2. Invite friends to join in. There are some costs associated with a yard sale: stickers, signs, and like we just mentioned, advertising. By inviting friends to join in, you can split the costs and the workload. Plus, they'll be able to clean out their closets and make some extra cash, too.
3. Price your stuff to sell. Yes, your Member's Only jacket is cool, but you probably won't get back all of the money you spent on it in 1986. Remember why people go to yard sales in the first place — they're looking for a good deal. So give them one. Better yet, give them lots of deals. Here is some ancient yard sale wisdom: a quarter in the pocket is better than a kitty sweater in the drawer.

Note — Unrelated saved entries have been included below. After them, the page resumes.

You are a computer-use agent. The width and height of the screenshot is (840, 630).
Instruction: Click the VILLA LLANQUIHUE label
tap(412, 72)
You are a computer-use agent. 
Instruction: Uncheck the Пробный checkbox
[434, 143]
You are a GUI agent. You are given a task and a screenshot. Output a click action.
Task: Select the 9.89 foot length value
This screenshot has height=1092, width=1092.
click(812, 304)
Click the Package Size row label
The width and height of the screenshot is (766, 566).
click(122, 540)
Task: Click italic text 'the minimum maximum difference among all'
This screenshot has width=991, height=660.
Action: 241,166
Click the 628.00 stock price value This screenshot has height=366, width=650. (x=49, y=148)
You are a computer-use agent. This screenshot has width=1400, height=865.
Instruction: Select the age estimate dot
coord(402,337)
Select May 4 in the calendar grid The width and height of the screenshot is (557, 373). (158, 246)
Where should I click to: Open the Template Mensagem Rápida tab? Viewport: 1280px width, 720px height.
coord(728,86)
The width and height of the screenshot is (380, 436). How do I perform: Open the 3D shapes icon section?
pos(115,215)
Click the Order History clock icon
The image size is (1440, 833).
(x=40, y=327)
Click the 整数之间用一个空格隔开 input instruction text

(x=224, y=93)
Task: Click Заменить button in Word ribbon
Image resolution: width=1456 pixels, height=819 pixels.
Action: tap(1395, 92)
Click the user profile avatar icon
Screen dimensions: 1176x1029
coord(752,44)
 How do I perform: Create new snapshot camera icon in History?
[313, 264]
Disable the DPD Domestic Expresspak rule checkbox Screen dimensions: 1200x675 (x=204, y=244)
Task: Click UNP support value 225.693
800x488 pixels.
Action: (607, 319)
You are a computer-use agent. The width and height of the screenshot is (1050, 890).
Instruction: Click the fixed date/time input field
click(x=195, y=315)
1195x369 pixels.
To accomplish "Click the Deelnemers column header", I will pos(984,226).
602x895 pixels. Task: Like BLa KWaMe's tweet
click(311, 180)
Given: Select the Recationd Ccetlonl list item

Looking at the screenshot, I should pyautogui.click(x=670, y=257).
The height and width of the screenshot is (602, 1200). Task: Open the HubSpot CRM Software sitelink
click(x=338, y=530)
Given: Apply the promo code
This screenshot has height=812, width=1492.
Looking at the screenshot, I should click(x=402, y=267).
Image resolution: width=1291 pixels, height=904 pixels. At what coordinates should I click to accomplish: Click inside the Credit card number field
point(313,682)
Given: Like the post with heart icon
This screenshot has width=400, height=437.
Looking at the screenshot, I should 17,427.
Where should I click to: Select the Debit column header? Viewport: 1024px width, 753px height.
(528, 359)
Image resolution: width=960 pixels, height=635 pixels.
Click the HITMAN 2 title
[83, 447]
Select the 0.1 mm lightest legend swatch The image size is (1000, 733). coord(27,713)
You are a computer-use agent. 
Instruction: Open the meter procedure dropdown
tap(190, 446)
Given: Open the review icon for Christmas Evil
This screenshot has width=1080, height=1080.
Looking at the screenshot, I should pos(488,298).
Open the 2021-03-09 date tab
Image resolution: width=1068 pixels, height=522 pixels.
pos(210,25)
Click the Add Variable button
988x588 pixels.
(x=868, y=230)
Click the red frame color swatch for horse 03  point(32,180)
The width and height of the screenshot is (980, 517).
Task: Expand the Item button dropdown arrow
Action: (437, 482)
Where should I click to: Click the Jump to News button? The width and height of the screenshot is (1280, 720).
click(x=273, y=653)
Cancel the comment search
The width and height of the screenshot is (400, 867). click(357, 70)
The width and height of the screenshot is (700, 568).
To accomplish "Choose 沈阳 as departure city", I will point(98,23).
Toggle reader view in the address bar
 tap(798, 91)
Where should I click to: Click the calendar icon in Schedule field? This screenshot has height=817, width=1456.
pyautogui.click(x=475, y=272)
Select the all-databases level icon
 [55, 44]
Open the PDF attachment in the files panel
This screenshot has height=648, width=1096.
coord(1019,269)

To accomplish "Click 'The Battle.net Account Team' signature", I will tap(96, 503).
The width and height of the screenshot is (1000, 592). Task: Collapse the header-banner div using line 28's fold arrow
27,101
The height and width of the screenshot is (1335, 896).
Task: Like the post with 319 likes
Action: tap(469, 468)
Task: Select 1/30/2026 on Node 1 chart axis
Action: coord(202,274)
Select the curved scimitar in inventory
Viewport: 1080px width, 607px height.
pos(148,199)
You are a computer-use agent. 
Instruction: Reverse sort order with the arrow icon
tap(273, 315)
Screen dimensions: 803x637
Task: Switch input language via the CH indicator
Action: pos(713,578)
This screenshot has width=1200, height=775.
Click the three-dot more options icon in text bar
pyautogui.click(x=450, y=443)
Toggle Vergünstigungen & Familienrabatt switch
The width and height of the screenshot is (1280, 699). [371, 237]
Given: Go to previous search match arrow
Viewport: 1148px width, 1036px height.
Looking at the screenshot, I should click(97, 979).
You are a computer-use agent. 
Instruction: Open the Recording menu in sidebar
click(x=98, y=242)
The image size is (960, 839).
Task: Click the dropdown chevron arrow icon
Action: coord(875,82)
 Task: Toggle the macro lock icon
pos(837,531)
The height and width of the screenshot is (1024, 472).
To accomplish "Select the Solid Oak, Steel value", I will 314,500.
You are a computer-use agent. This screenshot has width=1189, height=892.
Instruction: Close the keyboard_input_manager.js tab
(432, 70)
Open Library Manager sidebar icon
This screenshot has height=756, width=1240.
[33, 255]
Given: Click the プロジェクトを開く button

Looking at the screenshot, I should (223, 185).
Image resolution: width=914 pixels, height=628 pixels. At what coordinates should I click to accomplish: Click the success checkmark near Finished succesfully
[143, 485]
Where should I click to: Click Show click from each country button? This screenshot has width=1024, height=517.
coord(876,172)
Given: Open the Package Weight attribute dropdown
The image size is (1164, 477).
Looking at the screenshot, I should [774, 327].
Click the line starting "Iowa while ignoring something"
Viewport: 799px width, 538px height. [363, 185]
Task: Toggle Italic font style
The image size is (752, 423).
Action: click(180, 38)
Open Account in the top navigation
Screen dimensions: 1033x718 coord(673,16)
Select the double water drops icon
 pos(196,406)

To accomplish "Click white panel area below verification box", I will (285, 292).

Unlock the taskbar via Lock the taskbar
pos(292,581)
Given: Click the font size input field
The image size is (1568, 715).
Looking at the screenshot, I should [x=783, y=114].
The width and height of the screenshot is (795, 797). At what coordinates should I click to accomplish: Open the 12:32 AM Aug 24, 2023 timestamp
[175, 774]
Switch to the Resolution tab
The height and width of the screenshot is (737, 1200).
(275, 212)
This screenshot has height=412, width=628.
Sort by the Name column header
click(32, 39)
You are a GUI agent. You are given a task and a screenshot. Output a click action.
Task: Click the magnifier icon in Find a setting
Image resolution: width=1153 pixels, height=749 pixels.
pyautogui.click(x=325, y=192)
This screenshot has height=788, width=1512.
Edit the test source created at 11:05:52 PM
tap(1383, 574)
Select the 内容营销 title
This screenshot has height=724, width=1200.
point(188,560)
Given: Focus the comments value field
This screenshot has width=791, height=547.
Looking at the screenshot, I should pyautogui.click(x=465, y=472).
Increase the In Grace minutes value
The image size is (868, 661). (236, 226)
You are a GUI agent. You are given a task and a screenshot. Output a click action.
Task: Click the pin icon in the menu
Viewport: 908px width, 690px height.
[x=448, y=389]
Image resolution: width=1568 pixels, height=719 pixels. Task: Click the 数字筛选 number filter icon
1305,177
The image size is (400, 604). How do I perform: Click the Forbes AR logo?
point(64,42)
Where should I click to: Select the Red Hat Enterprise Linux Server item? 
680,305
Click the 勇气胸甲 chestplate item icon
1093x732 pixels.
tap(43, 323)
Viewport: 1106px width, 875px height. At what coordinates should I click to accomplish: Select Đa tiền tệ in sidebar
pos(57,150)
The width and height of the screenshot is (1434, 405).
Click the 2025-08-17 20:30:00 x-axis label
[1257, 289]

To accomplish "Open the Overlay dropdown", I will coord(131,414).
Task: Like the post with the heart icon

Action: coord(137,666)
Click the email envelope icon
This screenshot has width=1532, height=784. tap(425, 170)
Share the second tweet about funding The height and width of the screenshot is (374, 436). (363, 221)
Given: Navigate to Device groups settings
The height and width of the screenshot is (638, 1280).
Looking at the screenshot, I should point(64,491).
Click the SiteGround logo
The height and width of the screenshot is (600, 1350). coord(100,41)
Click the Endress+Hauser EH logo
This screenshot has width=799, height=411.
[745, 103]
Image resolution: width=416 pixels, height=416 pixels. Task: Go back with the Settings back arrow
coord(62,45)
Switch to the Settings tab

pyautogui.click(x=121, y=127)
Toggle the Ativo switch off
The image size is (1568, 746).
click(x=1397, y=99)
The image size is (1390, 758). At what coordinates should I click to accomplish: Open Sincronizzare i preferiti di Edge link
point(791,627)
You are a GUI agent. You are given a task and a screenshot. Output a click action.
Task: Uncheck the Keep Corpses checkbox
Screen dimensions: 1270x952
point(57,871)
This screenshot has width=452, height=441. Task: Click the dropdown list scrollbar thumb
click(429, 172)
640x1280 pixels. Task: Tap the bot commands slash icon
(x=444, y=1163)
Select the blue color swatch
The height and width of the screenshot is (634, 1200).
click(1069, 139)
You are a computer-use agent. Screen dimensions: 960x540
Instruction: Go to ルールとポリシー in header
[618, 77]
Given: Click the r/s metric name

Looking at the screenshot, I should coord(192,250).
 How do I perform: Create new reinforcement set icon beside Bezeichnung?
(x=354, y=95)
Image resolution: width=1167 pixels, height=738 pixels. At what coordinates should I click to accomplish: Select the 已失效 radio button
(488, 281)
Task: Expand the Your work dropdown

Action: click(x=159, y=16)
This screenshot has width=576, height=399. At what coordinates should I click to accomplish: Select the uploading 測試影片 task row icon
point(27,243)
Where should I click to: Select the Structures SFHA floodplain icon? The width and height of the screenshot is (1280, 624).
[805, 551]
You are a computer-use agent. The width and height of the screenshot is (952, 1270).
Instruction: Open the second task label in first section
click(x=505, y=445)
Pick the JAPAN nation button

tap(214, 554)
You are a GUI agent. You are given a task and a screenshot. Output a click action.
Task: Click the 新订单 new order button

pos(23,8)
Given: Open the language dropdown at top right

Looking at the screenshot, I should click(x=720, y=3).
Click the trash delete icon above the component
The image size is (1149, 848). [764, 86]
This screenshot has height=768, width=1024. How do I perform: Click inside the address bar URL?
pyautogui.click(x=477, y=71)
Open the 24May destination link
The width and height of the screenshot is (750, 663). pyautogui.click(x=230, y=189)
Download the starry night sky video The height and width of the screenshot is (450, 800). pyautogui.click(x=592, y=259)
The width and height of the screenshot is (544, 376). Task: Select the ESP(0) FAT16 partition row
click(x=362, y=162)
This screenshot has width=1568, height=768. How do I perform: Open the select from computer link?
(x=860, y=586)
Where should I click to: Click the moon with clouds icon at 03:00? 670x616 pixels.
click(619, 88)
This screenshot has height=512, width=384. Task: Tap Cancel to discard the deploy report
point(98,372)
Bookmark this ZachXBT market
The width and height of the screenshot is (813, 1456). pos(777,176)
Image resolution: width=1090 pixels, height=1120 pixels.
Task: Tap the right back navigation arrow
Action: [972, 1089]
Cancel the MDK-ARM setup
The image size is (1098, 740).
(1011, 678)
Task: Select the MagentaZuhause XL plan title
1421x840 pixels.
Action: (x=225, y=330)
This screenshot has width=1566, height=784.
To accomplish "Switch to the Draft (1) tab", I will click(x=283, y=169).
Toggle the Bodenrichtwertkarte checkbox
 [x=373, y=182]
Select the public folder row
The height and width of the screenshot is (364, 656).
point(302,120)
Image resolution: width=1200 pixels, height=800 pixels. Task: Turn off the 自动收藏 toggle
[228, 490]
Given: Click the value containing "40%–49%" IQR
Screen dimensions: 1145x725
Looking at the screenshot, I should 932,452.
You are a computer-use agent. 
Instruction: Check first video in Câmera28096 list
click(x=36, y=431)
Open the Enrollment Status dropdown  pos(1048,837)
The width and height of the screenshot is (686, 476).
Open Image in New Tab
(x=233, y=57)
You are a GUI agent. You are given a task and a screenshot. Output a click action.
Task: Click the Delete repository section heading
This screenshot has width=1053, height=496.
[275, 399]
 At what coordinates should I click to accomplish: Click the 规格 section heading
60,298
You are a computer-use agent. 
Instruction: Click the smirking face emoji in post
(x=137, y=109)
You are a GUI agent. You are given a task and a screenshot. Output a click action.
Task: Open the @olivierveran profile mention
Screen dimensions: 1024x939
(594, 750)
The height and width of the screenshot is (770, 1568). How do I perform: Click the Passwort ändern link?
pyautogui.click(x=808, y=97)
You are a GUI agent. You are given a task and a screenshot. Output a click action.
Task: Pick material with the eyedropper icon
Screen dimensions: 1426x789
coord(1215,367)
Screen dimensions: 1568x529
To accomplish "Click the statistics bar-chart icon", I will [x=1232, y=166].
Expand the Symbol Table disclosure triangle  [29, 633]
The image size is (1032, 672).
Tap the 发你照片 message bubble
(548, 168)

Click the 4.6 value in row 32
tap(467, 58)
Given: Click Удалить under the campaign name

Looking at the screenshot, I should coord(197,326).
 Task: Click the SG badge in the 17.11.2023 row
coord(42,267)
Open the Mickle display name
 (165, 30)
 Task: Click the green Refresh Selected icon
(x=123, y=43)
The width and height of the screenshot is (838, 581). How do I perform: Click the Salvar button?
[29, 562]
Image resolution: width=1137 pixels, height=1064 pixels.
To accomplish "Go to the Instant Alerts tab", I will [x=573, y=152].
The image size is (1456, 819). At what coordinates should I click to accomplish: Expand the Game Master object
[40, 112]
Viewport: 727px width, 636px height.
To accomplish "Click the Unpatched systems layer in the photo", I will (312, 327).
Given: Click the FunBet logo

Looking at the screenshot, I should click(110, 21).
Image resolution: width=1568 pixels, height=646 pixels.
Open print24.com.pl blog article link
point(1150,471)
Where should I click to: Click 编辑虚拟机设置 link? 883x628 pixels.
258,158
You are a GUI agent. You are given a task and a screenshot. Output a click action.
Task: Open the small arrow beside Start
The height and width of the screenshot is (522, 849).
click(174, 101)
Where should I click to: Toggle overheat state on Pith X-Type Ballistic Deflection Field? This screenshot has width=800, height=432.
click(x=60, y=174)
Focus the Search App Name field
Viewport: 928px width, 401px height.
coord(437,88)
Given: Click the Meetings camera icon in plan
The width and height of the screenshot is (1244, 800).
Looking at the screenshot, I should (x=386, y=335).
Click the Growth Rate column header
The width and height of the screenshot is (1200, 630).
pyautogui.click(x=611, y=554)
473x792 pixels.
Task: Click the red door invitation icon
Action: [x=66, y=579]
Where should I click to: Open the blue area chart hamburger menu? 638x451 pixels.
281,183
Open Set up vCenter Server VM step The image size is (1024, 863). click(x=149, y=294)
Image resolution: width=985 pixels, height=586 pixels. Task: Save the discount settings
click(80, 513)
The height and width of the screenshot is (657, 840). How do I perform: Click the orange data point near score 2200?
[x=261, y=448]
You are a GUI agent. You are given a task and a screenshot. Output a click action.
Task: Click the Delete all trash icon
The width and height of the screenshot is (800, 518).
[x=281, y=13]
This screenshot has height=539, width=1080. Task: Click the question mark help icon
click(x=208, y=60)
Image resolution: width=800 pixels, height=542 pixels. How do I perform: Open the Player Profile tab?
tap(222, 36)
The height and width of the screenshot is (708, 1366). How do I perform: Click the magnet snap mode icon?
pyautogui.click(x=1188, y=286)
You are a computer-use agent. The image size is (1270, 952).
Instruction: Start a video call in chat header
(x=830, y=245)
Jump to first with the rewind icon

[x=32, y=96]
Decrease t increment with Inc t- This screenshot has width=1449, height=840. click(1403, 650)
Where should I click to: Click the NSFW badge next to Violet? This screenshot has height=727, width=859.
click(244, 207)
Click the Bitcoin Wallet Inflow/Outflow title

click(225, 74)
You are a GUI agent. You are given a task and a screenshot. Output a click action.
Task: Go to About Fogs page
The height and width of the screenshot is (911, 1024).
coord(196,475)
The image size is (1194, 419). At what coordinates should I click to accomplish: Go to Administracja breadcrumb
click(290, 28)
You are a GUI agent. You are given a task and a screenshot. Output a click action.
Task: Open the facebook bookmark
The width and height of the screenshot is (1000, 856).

4. Location, location, location. If you live in the country, on the fourth floor of an apartment building or in a hard-to-find location a yard sale may be, well, a tough sell. Is there another place that would be better? How about a friend's house, your grandma's, or even using a booth at a local flea market? Although having the sale in another spot will add to the hassle it may also add to your sales.
5. Organize that clutter. There are a few people who will sort through your pile of Christmas sweaters and stirrup pants to uncover the gem, but for those who aren't just as dedicated, organizing will help. Put the clothes on hangers. Bring items out of boxes. Use signage to mark items clearly.
6. Start early. Yard sale shoppers are a unique bunch. They're kind of like those people who spend their Thanksgiving camped outside Target so they can snag the best Black Friday deals — only worse. Most yard sale shoppers are accustomed to getting up early. Many of them like it, in fact. So in order to cash in on all of those early risers, set your alarm clock for 6:00 am, maybe even earlier. Waking up that early on a Saturday probably sounds slightly insane to some, but the payoff won't make it feel so bad. You can nap later.
7. Be prepared. Getting ready for a successful sale takes preparation. Don't wait until the last minute. Spend the week before pricing items and organizing them. Get up an hour before the sale starts to make sure everything is set up. Even if the sale starts at 7:00 am, shoppers will show up even earlier. Is the change box filled with nickels, dimes, quarters and dollar bills? Do you have a collection of plastic grocery bags ready to go? Are all items priced? Doing a little work before will mean more money after.
8. Market your merchandise. To some, this may sound a little over the top. It's just a yard sale, after all. But applying simple marketing techniques will make it easier for shoppers to find a treasure. Group like items together. Hang clothes in one section. Set aside a table for kitchen items and another for toys. Fill a box with towels and make sure it's clearly labeled. Often yard sale shoppers are looking for something specific. Whether they want a new vase or a purse, grouping items will make it easier for shoppers to find their treasure.
9. Be willing to barter. Many people who shop at yard sales do it regularly. They're looking for deals and they know how to get them. They will try to talk you down. Make sure you know what your bottom-line price is ahead of time and don't be afraid to negotiate. In most cases, making some money is better than none.
10. Donate the leftovers. The yard sale is over. You've got a wad of cash and a few boxes of stuff that didn't sell. Why not donate it to a local charity, like Goodwill. That way your old stuff can help someone else rather than going back to collecting dust in your attic.